=== TEXT PASSAGE ===

Monday, April 14, 2014

Krypotonite

We all have a host of insecurities, some people will announce them out right while others try to prove strongest where they are weakest.

I hit the gym everyday to hide my insecurities: I have multiple sclerosis, which will eventually cause my body and mind to become weak and not be able to move, and  I have a low self esteem due to body image. Regardless of how many times I go to the gym, how hard I workout, or how good I feel now, my insecurities never seem to leave - in fact they run rampant through my mind when I am idle.

Most people who look at me can't see my invisible diseases and my host of medical issues, and would think I look healthy and fine. On the inside I am weak and frail and my kryptonite is fear.

Don't be fooled because I come across as confident in my intelligence (which I also fear will die because of the MS) because I am truly a little lamb behind my grizzly bear exterior, and my fears plague my thoughts, hiding in the dark shadows of my mind.

What do I fear? I fear food, social parties (because I am suppose to eat or drink), chemicals, becoming ill, losing my mind, not walking, losing my kids and not being able to make art or write.

These days I speak in silence to myself to scared to speak or share some of my thoughts out loud because I fear others will think I'm insane. Instead I keep most ideas to myself...hoping tomorrow will be the day I will share them.

I speak honestly in hopes others will not fear me knowing I wish only to help, but instead some people read my blunt honest nature as a facade and wonder what I am hiding. The only thing I hide is my extra skin under my clothes, stretch marks, and scars from numerous surgeries.


I am weak, yet strong.
Outgoing, yet fearful.
Energetic, yet in pain.
Alone, yet fulfilled.
Happy, yet hurt.



And I am now here with you
and you are here in my thoughts
As you read them
know we are connected.
I long to hear you
   please speak.
Become my thoughts
and overshadow my fears.

=== INPUT DATA ===

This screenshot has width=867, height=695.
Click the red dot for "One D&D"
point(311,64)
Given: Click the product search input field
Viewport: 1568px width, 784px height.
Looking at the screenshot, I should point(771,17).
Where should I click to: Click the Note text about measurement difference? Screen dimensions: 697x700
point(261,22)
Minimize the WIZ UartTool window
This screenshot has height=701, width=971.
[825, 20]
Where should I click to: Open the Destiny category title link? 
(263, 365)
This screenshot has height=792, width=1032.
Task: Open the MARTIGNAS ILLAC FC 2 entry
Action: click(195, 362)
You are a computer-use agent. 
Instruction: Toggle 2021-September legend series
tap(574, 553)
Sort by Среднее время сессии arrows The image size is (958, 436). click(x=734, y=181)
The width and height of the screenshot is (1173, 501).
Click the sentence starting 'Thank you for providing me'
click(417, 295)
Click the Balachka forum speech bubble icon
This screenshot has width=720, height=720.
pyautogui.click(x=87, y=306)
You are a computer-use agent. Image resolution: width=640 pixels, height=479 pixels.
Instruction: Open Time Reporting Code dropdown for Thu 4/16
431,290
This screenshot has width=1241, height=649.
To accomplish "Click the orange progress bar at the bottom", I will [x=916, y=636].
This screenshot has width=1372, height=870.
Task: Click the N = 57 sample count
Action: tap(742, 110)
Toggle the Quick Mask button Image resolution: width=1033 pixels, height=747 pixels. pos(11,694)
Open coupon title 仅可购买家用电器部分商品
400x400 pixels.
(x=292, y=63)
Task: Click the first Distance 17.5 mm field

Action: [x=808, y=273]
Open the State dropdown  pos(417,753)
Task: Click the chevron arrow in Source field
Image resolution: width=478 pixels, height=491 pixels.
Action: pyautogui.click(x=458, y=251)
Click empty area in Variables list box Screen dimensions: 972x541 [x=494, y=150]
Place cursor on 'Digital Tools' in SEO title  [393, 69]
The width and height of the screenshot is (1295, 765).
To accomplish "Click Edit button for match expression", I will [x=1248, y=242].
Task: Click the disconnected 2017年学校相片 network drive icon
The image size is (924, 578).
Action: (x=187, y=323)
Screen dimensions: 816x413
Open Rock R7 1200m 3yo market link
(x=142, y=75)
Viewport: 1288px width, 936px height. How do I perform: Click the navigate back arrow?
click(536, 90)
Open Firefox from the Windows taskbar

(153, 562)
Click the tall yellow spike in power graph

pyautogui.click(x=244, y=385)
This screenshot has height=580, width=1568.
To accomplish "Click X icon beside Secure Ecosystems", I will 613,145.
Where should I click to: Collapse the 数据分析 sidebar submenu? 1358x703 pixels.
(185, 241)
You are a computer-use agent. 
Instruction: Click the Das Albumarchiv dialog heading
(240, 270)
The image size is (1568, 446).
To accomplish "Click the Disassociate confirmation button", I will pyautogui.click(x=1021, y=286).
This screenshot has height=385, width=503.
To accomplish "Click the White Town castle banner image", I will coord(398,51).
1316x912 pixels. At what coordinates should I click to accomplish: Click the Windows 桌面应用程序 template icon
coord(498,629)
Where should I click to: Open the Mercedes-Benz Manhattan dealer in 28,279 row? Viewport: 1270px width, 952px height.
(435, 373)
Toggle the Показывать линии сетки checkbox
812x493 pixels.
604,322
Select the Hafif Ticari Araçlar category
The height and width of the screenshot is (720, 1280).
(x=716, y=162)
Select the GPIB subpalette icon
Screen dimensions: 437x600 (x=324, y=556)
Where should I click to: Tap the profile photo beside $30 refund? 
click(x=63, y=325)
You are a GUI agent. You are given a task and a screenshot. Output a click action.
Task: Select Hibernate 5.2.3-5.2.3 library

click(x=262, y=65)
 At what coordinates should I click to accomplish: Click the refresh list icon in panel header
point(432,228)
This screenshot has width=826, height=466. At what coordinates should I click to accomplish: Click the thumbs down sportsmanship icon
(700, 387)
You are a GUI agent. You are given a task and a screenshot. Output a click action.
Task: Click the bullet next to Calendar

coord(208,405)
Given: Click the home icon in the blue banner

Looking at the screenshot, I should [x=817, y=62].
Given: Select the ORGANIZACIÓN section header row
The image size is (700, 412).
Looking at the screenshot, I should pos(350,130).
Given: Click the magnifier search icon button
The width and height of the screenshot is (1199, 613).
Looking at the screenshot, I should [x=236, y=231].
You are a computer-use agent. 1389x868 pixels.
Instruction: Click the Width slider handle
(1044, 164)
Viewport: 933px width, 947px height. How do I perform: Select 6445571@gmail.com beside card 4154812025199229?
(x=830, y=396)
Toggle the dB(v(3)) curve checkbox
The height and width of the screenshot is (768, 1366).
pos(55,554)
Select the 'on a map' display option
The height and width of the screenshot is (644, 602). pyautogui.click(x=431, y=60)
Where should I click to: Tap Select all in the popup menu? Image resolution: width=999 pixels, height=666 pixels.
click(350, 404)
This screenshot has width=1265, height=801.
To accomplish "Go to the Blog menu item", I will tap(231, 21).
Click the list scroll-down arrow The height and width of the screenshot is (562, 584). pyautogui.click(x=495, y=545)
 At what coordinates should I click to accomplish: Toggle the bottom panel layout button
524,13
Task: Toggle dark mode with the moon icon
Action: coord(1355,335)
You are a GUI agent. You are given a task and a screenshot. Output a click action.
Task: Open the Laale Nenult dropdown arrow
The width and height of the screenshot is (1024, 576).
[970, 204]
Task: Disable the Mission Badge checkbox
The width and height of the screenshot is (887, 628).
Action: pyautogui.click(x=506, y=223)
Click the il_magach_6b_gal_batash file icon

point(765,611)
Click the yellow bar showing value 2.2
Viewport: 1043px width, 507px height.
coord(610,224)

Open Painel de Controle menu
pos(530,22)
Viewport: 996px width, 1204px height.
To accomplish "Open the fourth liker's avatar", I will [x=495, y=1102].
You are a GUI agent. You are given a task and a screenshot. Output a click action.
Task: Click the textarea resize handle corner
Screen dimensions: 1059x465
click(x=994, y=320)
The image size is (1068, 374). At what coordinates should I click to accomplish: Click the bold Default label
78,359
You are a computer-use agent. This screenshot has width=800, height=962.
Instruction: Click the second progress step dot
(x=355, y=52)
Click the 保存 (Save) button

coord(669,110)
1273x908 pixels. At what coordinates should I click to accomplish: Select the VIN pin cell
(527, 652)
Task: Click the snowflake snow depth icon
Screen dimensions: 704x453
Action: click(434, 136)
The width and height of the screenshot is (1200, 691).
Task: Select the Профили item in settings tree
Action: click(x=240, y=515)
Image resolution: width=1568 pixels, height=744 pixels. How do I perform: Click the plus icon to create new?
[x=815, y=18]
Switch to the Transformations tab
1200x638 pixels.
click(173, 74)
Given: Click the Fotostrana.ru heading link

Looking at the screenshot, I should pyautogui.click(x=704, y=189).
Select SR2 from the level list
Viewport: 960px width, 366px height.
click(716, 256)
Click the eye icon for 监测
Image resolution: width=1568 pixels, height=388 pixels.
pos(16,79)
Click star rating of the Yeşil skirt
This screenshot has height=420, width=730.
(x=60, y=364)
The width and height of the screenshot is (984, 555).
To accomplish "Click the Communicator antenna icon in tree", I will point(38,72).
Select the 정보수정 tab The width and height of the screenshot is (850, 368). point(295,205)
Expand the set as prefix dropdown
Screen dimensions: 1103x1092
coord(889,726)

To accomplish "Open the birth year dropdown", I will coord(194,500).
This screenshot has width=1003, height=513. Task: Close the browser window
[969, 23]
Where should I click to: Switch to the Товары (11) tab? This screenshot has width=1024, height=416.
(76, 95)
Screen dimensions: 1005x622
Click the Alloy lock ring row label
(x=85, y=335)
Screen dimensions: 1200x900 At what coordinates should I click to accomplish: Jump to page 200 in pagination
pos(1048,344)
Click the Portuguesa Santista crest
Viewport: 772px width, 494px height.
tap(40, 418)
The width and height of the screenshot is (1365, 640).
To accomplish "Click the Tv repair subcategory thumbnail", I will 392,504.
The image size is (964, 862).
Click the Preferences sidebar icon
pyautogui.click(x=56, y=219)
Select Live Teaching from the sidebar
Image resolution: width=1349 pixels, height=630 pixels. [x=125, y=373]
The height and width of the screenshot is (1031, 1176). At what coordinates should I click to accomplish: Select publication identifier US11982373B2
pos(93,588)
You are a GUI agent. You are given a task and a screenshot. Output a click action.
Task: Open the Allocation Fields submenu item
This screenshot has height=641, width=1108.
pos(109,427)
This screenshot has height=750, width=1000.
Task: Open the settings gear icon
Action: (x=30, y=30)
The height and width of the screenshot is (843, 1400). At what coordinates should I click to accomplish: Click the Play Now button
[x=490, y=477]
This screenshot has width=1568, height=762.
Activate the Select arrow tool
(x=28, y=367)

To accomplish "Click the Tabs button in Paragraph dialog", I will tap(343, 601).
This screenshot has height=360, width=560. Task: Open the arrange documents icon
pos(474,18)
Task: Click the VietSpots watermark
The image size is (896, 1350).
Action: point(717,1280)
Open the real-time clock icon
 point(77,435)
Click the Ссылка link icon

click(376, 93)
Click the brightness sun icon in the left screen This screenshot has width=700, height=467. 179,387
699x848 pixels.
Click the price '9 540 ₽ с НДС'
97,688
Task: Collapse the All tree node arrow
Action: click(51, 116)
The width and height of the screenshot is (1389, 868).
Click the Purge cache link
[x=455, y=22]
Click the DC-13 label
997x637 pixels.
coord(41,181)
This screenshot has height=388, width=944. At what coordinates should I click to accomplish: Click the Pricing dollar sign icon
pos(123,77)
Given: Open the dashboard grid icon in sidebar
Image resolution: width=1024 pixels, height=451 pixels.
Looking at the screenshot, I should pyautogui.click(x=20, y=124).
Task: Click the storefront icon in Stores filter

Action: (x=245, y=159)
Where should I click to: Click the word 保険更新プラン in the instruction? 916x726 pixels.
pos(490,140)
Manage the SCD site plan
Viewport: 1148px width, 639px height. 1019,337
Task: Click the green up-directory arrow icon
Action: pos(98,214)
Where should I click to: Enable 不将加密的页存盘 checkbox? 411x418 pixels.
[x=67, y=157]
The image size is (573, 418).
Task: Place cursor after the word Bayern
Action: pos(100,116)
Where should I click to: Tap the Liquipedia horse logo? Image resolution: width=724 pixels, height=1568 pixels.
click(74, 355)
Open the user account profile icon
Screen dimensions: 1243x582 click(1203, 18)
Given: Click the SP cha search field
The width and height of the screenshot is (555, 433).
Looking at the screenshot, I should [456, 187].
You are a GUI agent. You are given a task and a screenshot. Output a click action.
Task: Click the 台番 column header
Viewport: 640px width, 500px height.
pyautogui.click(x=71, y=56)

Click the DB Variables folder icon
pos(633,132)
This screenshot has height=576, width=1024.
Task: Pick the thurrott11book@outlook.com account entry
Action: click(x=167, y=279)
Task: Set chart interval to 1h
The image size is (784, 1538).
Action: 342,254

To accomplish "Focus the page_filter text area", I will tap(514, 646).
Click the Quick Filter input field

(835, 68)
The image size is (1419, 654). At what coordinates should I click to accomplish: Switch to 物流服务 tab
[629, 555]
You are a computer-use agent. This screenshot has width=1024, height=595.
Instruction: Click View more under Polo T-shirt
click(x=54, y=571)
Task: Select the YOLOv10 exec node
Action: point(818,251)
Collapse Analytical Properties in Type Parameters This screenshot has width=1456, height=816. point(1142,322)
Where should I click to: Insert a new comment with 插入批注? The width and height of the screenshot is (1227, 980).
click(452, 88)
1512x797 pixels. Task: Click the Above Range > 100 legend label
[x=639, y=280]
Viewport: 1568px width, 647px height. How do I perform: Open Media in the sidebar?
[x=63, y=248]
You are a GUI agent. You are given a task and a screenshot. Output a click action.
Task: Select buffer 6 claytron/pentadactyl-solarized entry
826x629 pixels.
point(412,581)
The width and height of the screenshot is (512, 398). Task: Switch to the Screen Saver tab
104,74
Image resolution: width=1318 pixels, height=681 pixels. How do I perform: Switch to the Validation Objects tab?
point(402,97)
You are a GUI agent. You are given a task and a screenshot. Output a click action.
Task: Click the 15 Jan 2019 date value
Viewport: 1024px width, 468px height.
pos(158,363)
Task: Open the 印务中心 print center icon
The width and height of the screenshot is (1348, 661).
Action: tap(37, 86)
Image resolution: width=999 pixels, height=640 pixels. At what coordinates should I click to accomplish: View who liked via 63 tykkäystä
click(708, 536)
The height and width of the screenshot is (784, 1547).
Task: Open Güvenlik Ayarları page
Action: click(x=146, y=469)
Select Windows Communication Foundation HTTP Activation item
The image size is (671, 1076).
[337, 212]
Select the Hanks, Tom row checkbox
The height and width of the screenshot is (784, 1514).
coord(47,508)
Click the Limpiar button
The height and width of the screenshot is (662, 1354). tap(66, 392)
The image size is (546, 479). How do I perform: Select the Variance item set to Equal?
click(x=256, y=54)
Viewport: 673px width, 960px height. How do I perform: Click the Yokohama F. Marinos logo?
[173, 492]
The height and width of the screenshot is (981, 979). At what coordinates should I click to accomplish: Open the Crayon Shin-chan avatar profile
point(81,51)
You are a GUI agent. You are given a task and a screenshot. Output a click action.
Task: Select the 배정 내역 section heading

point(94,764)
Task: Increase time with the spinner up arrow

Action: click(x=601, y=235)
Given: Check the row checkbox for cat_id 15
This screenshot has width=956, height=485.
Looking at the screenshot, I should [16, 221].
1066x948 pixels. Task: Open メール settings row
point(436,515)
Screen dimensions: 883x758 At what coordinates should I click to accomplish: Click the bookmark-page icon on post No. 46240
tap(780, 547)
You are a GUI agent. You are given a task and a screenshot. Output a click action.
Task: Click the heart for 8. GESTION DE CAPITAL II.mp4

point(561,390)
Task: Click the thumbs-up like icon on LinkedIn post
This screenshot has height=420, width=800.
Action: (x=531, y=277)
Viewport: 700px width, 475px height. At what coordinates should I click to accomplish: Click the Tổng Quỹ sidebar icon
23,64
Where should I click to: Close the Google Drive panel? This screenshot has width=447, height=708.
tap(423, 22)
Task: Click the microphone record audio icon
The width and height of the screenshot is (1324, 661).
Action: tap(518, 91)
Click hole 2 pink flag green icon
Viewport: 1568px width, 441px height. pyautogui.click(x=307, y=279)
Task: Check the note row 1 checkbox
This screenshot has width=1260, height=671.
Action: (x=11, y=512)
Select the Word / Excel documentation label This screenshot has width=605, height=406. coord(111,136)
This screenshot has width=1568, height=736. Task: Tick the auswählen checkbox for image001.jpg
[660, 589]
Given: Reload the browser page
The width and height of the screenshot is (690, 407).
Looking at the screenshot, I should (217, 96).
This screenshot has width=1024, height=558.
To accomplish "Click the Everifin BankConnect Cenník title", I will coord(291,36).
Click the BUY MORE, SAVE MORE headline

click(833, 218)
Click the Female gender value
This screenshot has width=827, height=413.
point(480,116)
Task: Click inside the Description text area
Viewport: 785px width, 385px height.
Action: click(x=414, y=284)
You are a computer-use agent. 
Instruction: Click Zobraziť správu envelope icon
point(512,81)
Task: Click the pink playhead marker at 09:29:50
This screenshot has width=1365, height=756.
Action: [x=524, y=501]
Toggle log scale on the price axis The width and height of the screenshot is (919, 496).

===

### EXERCISES TO COMPLETE:
- a) Edit the blog post about fear, starting with "These days I" and going on through "weak, yet strong.", replacing "clothes" with "sweaters".
- b) Answer these questions about the blog post about fear:
(i) What disease does the writer say they have?
(ii) What does the writer name as their kryptonite?
(iii) What does the writer say is the only thing they hide?

### ACTIVITY ANSWERS:
- a)
These days I speak in silence to myself to scared to speak or share some of my thoughts out loud because I fear others will think I'm insane. Instead I keep most ideas to myself...hoping tomorrow will be the day I will share them.

I speak honestly in hopes others will not fear me knowing I wish only to help, but instead some people read my blunt honest nature as a facade and wonder what I am hiding. The only thing I hide is my extra skin under my sweaters, stretch marks, and scars from numerous surgeries.


I am weak, yet strong.

- b)
(i) Multiple sclerosis.
(ii) Fear.
(iii) Their extra skin under their clothes, stretch marks, and scars from numerous surgeries.